**Directions for this task**
In the listing below, locate the line containing "Choose the Mar'24 axis label" and the line containing "The image size is (886, 759).". Output both of them and every line between, exactly as written, and nothing more.

[Start of section]

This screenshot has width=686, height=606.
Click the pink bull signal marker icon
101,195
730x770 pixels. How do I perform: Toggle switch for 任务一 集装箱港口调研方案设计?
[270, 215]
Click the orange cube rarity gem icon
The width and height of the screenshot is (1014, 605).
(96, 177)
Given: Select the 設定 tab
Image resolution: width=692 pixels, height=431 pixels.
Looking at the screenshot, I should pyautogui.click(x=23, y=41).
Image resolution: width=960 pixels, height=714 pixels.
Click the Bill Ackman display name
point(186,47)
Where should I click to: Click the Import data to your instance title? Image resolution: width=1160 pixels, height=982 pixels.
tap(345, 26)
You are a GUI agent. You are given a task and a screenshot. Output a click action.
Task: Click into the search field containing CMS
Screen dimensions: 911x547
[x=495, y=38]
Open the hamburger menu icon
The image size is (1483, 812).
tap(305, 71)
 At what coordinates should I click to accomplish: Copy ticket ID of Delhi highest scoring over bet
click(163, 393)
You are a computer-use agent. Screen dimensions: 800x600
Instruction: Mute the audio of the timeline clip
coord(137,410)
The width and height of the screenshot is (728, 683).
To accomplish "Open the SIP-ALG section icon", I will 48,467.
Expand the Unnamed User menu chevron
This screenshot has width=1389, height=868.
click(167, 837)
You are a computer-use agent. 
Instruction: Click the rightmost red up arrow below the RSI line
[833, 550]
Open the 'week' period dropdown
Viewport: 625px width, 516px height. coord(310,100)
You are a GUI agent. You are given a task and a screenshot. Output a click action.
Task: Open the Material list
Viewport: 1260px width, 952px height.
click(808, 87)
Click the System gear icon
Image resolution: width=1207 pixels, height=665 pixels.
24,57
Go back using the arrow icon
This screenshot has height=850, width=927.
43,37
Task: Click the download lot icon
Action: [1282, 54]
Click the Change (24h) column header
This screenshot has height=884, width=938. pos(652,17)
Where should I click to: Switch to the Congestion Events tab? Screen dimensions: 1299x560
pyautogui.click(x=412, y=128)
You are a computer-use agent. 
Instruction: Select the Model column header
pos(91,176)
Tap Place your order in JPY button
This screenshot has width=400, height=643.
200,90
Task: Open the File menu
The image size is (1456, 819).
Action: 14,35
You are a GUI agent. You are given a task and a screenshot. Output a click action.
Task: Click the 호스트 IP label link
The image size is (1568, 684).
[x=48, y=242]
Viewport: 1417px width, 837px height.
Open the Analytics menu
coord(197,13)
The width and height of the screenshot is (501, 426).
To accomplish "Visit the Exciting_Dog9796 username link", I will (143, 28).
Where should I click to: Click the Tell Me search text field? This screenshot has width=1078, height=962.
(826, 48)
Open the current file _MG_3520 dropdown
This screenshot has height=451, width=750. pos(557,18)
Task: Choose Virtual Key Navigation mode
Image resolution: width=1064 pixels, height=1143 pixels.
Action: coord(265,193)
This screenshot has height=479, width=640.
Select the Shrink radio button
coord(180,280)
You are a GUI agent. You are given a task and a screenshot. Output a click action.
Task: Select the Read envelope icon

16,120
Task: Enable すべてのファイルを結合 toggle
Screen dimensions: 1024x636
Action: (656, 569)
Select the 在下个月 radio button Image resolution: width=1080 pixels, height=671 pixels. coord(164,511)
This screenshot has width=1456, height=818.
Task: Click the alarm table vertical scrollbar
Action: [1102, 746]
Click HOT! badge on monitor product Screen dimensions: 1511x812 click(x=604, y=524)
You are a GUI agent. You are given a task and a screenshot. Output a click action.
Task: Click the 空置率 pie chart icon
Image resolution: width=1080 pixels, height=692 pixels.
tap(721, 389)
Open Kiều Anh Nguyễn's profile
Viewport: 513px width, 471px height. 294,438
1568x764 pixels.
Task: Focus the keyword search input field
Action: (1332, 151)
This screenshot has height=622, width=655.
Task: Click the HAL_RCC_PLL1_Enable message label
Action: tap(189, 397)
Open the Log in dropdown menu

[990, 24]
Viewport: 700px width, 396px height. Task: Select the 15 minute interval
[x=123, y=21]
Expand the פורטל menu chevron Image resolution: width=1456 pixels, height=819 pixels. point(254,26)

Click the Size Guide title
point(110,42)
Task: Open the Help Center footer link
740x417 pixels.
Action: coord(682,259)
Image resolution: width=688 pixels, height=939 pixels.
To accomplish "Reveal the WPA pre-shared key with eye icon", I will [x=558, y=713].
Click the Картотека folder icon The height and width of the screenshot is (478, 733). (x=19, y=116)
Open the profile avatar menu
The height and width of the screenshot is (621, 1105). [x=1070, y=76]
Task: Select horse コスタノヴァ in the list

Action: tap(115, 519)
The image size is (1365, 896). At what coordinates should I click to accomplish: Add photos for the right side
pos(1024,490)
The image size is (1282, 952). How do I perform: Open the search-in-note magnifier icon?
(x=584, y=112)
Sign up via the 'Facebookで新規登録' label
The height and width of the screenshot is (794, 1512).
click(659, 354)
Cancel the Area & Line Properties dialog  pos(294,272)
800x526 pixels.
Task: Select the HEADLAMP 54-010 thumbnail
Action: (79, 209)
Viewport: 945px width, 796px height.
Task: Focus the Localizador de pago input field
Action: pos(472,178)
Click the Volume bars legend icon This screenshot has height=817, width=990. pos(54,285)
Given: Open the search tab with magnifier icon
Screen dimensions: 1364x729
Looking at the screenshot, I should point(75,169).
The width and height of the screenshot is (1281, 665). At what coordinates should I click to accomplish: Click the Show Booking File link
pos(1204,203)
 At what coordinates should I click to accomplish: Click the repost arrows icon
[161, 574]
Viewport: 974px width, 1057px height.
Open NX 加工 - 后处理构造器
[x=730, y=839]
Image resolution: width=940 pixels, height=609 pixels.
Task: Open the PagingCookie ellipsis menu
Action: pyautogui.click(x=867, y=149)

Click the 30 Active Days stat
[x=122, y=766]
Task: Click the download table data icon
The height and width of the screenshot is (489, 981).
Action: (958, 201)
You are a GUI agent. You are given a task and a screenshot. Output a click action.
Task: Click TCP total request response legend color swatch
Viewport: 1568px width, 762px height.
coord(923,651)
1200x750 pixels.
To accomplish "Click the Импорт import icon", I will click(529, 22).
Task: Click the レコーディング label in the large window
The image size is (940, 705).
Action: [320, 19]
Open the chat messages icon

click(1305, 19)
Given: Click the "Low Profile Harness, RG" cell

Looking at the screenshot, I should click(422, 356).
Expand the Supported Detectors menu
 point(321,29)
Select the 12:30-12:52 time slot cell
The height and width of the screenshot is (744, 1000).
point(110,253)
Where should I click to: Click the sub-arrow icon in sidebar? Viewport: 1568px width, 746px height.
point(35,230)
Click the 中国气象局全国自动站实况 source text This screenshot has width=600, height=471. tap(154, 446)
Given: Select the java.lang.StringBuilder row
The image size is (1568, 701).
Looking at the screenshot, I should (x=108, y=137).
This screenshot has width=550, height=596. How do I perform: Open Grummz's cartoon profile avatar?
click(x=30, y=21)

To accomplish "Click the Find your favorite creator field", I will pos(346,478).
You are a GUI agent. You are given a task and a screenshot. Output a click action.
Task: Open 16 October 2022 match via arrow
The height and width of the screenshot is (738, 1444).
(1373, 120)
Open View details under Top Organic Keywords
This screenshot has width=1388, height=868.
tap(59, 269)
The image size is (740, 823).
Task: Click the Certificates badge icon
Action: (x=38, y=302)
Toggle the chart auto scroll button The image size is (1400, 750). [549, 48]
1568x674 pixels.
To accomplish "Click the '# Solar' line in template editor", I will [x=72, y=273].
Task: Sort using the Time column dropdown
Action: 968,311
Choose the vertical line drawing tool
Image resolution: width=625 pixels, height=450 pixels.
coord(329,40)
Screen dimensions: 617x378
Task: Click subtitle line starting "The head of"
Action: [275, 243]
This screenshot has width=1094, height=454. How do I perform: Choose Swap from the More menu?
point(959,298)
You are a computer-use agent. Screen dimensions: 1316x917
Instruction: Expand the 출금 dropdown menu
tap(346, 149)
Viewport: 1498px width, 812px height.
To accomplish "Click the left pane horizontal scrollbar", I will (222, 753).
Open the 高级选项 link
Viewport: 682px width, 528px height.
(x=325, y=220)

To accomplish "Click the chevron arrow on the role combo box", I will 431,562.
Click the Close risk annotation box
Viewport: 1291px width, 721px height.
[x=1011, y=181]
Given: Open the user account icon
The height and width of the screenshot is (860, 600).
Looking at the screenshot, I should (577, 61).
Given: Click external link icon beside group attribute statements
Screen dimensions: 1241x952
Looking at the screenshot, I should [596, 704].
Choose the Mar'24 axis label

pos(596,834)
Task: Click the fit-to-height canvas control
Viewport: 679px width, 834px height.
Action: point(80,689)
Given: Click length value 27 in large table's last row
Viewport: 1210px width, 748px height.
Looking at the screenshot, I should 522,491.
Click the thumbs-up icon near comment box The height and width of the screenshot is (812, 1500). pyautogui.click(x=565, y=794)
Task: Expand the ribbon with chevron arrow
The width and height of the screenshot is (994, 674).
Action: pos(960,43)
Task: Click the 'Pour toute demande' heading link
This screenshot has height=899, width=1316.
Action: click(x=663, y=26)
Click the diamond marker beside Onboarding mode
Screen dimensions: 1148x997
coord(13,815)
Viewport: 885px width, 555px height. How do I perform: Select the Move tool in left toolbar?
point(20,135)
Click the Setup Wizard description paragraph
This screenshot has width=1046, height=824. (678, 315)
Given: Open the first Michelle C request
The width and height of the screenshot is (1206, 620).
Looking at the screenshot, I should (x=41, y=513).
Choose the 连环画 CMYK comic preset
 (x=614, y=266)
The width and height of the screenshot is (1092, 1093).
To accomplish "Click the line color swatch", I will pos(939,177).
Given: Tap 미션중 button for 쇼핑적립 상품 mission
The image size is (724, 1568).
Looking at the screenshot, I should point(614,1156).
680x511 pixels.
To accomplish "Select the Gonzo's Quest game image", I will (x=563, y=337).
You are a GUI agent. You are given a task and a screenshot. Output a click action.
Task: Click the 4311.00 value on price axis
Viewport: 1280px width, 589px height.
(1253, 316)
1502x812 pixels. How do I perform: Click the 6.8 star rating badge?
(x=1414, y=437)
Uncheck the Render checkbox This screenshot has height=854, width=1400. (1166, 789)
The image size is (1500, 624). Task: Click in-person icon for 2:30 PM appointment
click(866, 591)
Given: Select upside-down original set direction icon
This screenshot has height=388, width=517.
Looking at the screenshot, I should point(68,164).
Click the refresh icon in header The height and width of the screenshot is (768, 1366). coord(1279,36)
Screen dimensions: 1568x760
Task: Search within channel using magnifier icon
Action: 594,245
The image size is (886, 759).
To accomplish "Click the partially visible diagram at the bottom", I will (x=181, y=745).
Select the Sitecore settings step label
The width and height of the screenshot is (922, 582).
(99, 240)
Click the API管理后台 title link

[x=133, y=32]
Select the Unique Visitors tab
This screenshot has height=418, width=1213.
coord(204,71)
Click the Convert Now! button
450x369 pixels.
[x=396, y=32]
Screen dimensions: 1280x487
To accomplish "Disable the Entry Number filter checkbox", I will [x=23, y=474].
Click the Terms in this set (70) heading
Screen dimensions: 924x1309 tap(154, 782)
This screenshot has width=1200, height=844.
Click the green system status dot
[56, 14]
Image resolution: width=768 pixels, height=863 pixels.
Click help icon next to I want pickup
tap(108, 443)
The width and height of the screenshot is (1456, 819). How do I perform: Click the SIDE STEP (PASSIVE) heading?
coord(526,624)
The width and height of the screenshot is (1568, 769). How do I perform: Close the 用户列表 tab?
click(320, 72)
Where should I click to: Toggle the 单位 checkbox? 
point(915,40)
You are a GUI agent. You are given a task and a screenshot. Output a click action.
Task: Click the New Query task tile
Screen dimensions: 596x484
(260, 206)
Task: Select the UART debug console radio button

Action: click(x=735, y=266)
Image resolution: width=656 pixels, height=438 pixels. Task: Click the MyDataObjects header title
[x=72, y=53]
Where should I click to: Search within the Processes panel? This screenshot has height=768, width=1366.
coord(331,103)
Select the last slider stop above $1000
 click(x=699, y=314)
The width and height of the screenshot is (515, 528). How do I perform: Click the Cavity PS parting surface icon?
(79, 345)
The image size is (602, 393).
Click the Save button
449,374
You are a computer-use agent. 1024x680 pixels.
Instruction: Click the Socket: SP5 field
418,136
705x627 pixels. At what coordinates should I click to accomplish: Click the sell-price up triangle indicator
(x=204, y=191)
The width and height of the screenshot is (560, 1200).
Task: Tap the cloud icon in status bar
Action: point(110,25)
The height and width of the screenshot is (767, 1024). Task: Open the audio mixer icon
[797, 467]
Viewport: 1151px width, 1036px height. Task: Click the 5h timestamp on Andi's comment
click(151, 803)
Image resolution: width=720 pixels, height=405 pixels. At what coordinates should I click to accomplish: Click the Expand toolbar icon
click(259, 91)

[End of section]

**Your response**
Choose the Mar'24 axis label

pos(596,834)
Task: Click the fit-to-height canvas control
Viewport: 679px width, 834px height.
Action: point(80,689)
Given: Click length value 27 in large table's last row
Viewport: 1210px width, 748px height.
Looking at the screenshot, I should 522,491.
Click the thumbs-up icon near comment box The height and width of the screenshot is (812, 1500). pyautogui.click(x=565, y=794)
Task: Expand the ribbon with chevron arrow
The width and height of the screenshot is (994, 674).
Action: pos(960,43)
Task: Click the 'Pour toute demande' heading link
This screenshot has height=899, width=1316.
Action: click(x=663, y=26)
Click the diamond marker beside Onboarding mode
Screen dimensions: 1148x997
coord(13,815)
Viewport: 885px width, 555px height. How do I perform: Select the Move tool in left toolbar?
point(20,135)
Click the Setup Wizard description paragraph
This screenshot has width=1046, height=824. (678, 315)
Given: Open the first Michelle C request
The width and height of the screenshot is (1206, 620).
Looking at the screenshot, I should (x=41, y=513).
Choose the 连环画 CMYK comic preset
 (x=614, y=266)
The width and height of the screenshot is (1092, 1093).
To accomplish "Click the line color swatch", I will pos(939,177).
Given: Tap 미션중 button for 쇼핑적립 상품 mission
The image size is (724, 1568).
Looking at the screenshot, I should point(614,1156).
680x511 pixels.
To accomplish "Select the Gonzo's Quest game image", I will (x=563, y=337).
You are a GUI agent. You are given a task and a screenshot. Output a click action.
Task: Click the 4311.00 value on price axis
Viewport: 1280px width, 589px height.
(1253, 316)
1502x812 pixels. How do I perform: Click the 6.8 star rating badge?
(x=1414, y=437)
Uncheck the Render checkbox This screenshot has height=854, width=1400. (1166, 789)
The image size is (1500, 624). Task: Click in-person icon for 2:30 PM appointment
click(866, 591)
Given: Select upside-down original set direction icon
This screenshot has height=388, width=517.
Looking at the screenshot, I should point(68,164).
Click the refresh icon in header The height and width of the screenshot is (768, 1366). coord(1279,36)
Screen dimensions: 1568x760
Task: Search within channel using magnifier icon
Action: 594,245
The image size is (886, 759).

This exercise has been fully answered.